## [WORK TASK]
Translate into Spanish the following sentence from the excerpt on gated linear units below: "The potential for further improvements by combining GmNet with orthogonal techniques like re-parameterization or distillation hasn't been explored."

## [SOURCE EXTRACT]
Highlights & Insights

  • Powerful Theoretical Explanation: By utilizing two classic Fourier conclusions—the Convolution Theorem (element-wise multiplication \(\rightarrow\) spectrum widening) and derivative properties (activation smoothness \(\rightarrow\) high-frequency decay)—the authors transform the "black-box" GLU into an interpretable spectral modulator. This is the first work to systematically analyze GLUs from a frequency perspective.
  • Counter-intuitive yet Consistent "Minimalism is Optimal": \(\sigma(x)\cdot x\) without any projection or normalization outperforms other variants in both efficacy and efficiency. This is because the shared representation between the gate and modulated signal forms a self-reinforcing alignment, closing the loop between theoretical analysis and architectural design.
  • Substantial Engineering Value: SOTA performance is achieved with standard end-to-end training without re-parameterization, distillation, or NAS. Its GPU latency advantage is particularly prominent (S4 is 2-16× faster than LeViT-256 at the same accuracy).

Limitations & Future Work

  • The analysis primarily focuses on image classification; whether the frequency-domain advantages of GLUs hold for dense prediction tasks like detection and segmentation remains unverified.
  • The frequency-domain explanation is based on simplified scenarios such as self-convolution and single activations. A quantitative characterization of how the spectrum evolves cascading through deep layers is lacking.
  • Key hyperparameters, such as the truncation radius \(r\) and the upper bound of ReLU6, currently rely on empirical conclusions rather than an adaptive selection mechanism.
  • The potential for further improvements by combining GmNet with orthogonal techniques like re-parameterization or distillation hasn't been explored.
  • GLU Lineage: From GLU (Dauphin 2017) and SwiGLU (Shazeer 2020) to Mamba and gMLP, gating has been treated as "adaptive information control." This work provides the missing frequency-domain explanation.
  • Spectral Bias: Rahaman 2019, Tancik 2020, and Yin 2019 revealed the phenomenon of networks learning low frequencies first, but these remained largely diagnostic. This paper is a rare effort to "actively counter spectral bias using efficient architectural mechanisms."

[Saved data entries]

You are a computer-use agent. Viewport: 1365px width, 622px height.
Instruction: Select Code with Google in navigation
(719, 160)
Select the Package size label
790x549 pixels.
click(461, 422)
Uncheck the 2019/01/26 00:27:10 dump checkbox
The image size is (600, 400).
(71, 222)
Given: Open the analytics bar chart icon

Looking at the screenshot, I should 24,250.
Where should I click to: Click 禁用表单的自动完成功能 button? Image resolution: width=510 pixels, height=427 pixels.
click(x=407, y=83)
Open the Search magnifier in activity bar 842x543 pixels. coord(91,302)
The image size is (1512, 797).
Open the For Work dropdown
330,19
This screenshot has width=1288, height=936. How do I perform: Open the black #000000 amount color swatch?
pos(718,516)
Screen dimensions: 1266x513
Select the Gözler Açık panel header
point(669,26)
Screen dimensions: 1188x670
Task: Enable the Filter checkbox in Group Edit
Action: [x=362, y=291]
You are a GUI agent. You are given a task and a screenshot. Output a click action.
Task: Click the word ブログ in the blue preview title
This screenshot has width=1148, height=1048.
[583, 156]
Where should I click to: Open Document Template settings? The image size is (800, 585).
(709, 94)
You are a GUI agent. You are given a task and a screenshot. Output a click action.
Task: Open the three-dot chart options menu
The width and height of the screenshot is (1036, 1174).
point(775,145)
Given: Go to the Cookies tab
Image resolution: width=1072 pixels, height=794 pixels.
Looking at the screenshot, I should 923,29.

## [SOLVED PROBLEM]
No se ha explorado el potencial de mejoras adicionales mediante la combinación de GmNet con técnicas ortogonales como la reparametrización o la destilación.